The 10th meeting of the Conference of the Parties (COP10) to the UN Convention against Transnational Organised Crime (TOC) has highlighted the role illicit financial flows (IFFs) play impeding progress towards the sustainable development goals (SDGs), particularly in Africa.
The meeting took place alongside other COP10 meetings, of which perhaps the best known is concerned with the convention on biological diversity.
Speaking at the TOC meeting, executive director of the UN Office on Drugs and Crime (UNODC), Ghada Fathi Waly, underlined the destructive nature of IFFs and called for more multilateral engagement to tackle IFFs and capture revenue to fund development needed to achieve the SDGs.
“Illicit financial flows are draining away vital revenues from Africa, undermining stability and hindering progress towards the sustainable development goals,” she says.
Explicit IFF target
Waly maintains that Africa’s vast potential and resources can only translate into development dividends, and into social and economic benefits for the people of Africa, if money and assets go where they belong and are not siphoned off.

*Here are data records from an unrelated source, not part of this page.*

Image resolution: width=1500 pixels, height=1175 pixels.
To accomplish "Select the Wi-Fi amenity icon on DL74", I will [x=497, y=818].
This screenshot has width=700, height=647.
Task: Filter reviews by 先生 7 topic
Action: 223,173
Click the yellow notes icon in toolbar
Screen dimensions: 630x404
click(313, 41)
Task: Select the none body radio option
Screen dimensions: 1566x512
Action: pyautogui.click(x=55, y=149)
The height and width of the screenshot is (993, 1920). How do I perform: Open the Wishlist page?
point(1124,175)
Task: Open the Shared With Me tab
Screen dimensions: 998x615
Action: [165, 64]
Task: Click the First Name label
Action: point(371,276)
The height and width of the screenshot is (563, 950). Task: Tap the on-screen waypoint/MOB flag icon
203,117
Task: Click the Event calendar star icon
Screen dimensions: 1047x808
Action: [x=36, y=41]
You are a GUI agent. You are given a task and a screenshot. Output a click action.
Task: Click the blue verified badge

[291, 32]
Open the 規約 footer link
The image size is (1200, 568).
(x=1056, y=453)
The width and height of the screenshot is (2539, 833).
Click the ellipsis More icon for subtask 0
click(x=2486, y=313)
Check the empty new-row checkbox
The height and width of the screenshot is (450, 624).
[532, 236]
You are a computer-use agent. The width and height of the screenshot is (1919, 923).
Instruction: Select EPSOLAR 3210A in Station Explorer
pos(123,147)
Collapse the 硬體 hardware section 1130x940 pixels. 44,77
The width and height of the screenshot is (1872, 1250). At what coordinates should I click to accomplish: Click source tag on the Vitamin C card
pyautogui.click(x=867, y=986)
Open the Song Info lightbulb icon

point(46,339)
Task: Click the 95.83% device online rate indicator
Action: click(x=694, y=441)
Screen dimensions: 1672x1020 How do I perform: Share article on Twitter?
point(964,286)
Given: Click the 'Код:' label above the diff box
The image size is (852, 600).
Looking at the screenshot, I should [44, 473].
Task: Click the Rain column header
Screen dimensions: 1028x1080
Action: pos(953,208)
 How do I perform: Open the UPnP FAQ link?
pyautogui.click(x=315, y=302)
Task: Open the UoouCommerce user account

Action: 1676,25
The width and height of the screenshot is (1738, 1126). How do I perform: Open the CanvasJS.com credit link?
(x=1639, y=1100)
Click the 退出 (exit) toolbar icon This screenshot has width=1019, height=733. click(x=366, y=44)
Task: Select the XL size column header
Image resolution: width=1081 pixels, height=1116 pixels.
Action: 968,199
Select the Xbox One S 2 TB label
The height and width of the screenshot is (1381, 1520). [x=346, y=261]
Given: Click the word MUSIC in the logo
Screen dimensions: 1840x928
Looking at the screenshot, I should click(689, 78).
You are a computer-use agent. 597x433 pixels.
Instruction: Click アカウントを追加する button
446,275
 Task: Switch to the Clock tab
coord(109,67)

“This priority is recognised by the SDGs, with [the] reduction of IFFs [an] explicit target under SDG 16 on peace, justice and strong institutions,” she points out.
Waly describes some notable achievements by UNODC and its partners in the fight against IFFs but emphasised that more multilateral engagement was needed to strengthen regional and national networks and maximise their impact.
“We need all countries, our partners in Africa as well as transit and destination countries, to join this fight,” she concluded.